Data for this task Start Marker

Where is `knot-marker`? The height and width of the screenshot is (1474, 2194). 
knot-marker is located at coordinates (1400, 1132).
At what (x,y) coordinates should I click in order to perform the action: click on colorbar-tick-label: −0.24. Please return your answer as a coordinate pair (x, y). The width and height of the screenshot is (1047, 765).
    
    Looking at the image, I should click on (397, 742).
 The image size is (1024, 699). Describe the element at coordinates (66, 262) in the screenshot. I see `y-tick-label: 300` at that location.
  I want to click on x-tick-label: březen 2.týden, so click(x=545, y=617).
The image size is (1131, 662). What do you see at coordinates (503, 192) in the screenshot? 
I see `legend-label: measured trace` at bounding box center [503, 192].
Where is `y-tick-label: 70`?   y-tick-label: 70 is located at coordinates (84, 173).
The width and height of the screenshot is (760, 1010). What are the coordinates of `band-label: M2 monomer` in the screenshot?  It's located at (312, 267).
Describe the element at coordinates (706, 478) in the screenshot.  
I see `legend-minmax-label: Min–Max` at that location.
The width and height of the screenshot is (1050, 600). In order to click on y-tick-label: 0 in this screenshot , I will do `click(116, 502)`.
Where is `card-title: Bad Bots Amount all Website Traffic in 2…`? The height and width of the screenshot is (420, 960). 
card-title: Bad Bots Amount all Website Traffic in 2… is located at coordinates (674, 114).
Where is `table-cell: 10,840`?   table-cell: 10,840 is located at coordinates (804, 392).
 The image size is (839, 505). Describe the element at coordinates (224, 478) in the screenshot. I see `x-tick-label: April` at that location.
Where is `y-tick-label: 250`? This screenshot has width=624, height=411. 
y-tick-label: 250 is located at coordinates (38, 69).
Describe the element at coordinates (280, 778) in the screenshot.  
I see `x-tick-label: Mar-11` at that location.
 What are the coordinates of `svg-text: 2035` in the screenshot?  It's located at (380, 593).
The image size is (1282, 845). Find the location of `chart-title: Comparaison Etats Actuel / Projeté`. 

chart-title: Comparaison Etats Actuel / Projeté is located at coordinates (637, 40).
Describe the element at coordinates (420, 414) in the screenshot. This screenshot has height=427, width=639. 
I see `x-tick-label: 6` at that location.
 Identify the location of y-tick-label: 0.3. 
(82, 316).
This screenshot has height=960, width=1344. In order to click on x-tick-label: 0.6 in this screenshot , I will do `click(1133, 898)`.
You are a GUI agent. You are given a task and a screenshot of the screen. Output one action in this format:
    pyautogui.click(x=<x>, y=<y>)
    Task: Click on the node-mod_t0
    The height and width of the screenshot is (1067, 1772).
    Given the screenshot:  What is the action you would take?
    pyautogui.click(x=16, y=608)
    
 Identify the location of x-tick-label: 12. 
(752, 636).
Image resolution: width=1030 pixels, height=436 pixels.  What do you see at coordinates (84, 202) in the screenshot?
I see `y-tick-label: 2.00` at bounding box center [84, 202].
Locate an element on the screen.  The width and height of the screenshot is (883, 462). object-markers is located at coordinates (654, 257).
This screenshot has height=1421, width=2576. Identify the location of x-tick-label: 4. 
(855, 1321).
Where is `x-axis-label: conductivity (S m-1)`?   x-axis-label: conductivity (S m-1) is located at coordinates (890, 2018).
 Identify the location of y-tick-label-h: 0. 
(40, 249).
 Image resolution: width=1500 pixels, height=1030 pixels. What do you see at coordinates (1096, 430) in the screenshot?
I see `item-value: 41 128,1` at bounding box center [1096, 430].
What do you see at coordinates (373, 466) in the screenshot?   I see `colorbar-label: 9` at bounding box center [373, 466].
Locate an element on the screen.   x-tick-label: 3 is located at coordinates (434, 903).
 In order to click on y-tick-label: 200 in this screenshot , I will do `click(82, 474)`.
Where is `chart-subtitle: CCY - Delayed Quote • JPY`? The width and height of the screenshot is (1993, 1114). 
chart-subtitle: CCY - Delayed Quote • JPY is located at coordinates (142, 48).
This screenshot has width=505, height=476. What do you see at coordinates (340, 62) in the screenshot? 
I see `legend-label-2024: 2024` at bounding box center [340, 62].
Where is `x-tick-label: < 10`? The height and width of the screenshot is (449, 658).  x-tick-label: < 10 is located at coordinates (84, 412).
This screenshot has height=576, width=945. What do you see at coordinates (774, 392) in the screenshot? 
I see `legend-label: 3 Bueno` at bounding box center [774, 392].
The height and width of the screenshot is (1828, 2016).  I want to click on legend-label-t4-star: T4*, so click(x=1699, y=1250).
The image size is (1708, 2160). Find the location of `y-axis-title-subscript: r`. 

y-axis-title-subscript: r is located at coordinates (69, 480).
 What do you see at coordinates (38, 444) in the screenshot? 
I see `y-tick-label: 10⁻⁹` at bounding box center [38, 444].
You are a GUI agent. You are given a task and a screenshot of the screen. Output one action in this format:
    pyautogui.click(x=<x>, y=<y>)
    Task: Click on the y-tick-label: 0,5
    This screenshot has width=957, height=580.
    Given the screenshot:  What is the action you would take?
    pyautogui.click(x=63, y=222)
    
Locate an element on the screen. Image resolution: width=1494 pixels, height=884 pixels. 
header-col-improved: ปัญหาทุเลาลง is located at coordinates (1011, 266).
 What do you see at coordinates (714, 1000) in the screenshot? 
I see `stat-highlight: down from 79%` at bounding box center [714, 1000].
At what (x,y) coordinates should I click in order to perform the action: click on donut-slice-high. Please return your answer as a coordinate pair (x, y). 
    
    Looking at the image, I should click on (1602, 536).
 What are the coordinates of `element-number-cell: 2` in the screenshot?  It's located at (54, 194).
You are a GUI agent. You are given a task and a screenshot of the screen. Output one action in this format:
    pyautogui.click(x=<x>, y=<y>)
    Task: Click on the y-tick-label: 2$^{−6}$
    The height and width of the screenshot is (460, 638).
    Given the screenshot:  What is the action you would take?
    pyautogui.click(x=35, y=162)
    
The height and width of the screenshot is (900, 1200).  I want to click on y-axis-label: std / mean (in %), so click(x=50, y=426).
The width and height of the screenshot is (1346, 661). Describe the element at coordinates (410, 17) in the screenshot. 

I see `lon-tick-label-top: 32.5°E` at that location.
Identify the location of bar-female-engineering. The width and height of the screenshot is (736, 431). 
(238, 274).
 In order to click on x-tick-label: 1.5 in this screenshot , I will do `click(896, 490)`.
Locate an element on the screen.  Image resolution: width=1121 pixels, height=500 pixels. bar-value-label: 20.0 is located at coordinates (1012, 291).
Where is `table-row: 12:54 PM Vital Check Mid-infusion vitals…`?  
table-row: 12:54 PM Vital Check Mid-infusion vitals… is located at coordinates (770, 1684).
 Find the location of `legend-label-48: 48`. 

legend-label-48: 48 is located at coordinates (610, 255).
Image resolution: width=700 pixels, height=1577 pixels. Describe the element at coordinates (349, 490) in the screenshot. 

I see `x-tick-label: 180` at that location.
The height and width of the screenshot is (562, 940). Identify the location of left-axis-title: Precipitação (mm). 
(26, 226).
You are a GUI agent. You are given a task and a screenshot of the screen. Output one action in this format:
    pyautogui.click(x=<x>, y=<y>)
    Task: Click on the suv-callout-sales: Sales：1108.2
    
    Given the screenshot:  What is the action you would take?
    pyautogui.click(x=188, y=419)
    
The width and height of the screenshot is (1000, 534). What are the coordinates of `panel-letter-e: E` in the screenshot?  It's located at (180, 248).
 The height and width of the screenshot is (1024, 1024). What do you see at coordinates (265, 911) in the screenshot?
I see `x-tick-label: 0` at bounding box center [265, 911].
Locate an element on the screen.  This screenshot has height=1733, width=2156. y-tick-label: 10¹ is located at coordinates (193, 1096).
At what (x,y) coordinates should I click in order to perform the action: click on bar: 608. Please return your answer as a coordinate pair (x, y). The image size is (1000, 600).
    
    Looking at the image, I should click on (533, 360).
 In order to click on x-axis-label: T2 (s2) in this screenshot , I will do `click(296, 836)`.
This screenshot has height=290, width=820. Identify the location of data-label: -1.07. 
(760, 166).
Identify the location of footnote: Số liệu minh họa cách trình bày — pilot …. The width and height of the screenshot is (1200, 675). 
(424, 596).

Data for this task End Marker

=== How to complete this task ===
Rewrite the lines from the line with "coordinates (804, 392)." to the line with "This screenshot has height=960, width=1344.", changing "Identify the location of" to "Locate" and leaving all else unchanged. Give only those lines.

=== Answer for this exercise ===
Where is `table-cell: 10,840`?   table-cell: 10,840 is located at coordinates (804, 392).
 The image size is (839, 505). Describe the element at coordinates (224, 478) in the screenshot. I see `x-tick-label: April` at that location.
Where is `y-tick-label: 250`? This screenshot has width=624, height=411. 
y-tick-label: 250 is located at coordinates (38, 69).
Describe the element at coordinates (280, 778) in the screenshot.  
I see `x-tick-label: Mar-11` at that location.
 What are the coordinates of `svg-text: 2035` in the screenshot?  It's located at (380, 593).
The image size is (1282, 845). Find the location of `chart-title: Comparaison Etats Actuel / Projeté`. 

chart-title: Comparaison Etats Actuel / Projeté is located at coordinates (637, 40).
Describe the element at coordinates (420, 414) in the screenshot. This screenshot has height=427, width=639. 
I see `x-tick-label: 6` at that location.
 Locate y-tick-label: 0.3. 
(82, 316).
This screenshot has height=960, width=1344. In order to click on x-tick-label: 0.6 in this screenshot , I will do `click(1133, 898)`.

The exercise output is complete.